Partisan: recensione
Lontano da occhi indiscreti, in un harem personale con donne, bambini, regole e povertà, Gregori (Vincent Cassel) è la figura patriarcale di una comunità da lui stesso creata. Con mano ferma, ma dispensatore di un ambiguo affetto, educa come figli i bambini trovati, insegnandogli poi ad essere criminali. L’orgoglio più grande per quell’uomo che applica e impartisce l’odio è l’undicenne Alexander (Jeremy Chabriel), occhi intelligenti e mente acuta, che presto capirà che forse non è il mondo là fuori ad essere crudele ed il male è molto più vicino di quanto avrebbe potuto immaginare.
Il fenomeno dei “sicarios” colombiani, i bambini-assassini che hanno mosso l’opinione pubblica per ragioni economiche e socio-politiche, è ora raccontato con un’umanità quasi disarmante dal giovane talento del cinema Ariel Kleiman, una fiaba dalle tinte scure scritta con la sua co-sceneggiatrice Sarah Cyngler. Il film Partisan è la follia di un uomo che vuole ammaestrare cuori puri mettendo nelle loro mani una pistola, la quotidianità di un gruppo di emarginati che vive distante da quel mondo che poco è riuscito a donare, le lacrime di un bambino che laveranno via il peccato. In una vera e propria comune tra tavole imbandite, muri disegnati e zaini riempiti da colori ed armi, piccole anime vengono macchiate da crimini di sangue per sopravvivere, guidati da quel dettame che professa il colpire prima di essere colpiti. Da bambino curioso Alexander rifiuta di credere all’assolutezza delle parole di Gregori: decide di interrogarsi, di guardare il mondo, di affrontare l’oscurità per la ricerca di una qualsiasi altra possibilità da conquistare. Rubata l’innocenza al gruppo di ragazzini privati della loro infanzia, Gregori è padre, padrone e protettore, capofamiglia rispettato ed amato, un ingannatore che con austerità nascosta legifera e intimorisce ed elargisce amore per comandare e fermezza per disciplinare.

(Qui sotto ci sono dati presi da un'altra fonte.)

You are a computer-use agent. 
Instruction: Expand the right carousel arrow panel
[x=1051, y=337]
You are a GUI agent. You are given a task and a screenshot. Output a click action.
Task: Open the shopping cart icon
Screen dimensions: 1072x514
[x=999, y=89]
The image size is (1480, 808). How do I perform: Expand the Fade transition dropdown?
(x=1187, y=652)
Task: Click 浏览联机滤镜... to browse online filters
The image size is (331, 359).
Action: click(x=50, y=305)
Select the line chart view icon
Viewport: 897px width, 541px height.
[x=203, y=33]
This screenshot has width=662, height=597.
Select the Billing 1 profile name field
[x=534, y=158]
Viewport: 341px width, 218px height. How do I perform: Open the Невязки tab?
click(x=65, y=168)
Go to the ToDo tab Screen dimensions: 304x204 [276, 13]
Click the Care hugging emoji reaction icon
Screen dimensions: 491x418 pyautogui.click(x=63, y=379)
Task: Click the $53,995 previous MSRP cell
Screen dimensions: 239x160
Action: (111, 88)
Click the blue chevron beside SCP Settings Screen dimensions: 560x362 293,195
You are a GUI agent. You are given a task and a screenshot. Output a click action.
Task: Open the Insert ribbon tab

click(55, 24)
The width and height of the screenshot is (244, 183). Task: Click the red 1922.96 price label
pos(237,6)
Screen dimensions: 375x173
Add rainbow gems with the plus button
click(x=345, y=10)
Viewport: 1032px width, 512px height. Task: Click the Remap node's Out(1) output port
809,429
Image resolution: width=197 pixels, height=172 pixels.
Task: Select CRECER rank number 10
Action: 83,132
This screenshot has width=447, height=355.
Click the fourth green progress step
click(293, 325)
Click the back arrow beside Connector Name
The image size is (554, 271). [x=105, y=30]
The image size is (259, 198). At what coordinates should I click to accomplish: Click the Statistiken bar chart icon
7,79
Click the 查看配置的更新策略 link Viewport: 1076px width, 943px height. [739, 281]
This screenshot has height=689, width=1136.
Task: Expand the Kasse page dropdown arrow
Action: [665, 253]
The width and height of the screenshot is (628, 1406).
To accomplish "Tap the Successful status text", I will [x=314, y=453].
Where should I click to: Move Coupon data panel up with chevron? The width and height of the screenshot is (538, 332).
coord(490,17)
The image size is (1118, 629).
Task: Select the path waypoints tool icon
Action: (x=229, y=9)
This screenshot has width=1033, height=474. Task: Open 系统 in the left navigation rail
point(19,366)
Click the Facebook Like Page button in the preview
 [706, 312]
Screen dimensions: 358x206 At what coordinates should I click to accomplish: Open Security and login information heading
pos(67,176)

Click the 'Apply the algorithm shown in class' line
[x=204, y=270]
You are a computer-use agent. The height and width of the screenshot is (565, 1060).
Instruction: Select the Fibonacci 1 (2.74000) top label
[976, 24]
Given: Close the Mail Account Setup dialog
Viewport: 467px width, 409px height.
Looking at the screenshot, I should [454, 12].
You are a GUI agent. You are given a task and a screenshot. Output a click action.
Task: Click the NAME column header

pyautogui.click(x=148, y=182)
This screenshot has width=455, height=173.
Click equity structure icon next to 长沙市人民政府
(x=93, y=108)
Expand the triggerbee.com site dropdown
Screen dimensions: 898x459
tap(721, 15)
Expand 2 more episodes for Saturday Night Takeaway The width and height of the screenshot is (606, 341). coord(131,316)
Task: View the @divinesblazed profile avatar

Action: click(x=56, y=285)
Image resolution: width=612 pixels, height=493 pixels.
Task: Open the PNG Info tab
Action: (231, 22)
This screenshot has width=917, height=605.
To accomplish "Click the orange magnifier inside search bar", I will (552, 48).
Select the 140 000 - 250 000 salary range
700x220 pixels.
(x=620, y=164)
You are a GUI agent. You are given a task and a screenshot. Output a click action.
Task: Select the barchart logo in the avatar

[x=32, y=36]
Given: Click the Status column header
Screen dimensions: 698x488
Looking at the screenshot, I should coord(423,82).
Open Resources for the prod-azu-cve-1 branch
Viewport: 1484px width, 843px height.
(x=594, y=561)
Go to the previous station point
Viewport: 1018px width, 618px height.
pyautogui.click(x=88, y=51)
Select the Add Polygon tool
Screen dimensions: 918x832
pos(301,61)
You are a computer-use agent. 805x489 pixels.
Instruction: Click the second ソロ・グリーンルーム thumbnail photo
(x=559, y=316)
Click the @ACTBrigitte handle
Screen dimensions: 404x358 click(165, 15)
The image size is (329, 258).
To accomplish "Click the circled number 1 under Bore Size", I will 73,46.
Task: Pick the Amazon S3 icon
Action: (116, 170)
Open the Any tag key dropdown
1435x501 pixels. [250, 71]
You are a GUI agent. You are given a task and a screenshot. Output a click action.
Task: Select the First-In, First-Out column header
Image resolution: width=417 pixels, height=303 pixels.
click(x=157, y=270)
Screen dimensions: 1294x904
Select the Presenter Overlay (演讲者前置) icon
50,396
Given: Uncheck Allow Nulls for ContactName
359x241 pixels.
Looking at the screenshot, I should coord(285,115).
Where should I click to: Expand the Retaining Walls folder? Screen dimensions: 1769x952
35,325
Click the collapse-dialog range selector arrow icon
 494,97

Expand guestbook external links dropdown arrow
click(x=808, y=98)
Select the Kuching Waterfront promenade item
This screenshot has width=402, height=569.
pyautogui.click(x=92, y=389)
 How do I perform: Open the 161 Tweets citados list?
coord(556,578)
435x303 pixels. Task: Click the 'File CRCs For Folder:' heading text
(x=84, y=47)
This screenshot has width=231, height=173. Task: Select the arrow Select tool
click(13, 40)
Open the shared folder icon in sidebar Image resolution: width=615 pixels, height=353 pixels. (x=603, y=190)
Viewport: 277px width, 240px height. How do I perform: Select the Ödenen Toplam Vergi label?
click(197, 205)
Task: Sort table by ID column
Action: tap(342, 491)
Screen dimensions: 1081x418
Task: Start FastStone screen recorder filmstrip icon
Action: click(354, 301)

Vincent Cassel con il suo profilo spigoloso, gli occhi penetranti e la sua figura grave e al tempo stesso severa, dà in Partisan un’interpretazione convincente e scioccante. Sapendo giocare con i sentimenti e i cambi di atmosfera, riesce a confonde e turbare prima i personaggi poi gli spettatori: da amorevole genitore a spietato assassino, è in continuo equilibrio su una linea sottile che non sai mai quando sarà oltrepassata. Vicino al piccolo Jeremy Chabriel, da subito scelto come protagonista dal regista australiano, creano sullo schermo un’alchimia impressionante, tenendosi testa l’un l’altro in un tacito scontro tra personalità e visioni del mondo.
Al primo lungometraggio, dopo i due acclamati corti Young Love (2009) e Deeper Than Yesterday (2010) che gli hanno permesso di affacciarsi sul mondo del grande schermo, Ariel Kleiman mostra una sensibilità non indifferente. Puntato l’occhio sulla presa di posizione di un uomo in continua avversità con ciò che lo circonda ed incita giovani creature al risentimento costante, ritrae con la macchina da presa i momenti di una vita che difficilmente vedrà la luce di una nuova strada da poter percorrere, ma sa promettere anche che mai smetterà di lottare per il buono che ancora, fortunatamente, qualcuno riesce a vedere. Una storia all’insegna quasi del surreale che saprà colpire dritta alla bocca dello stomaco.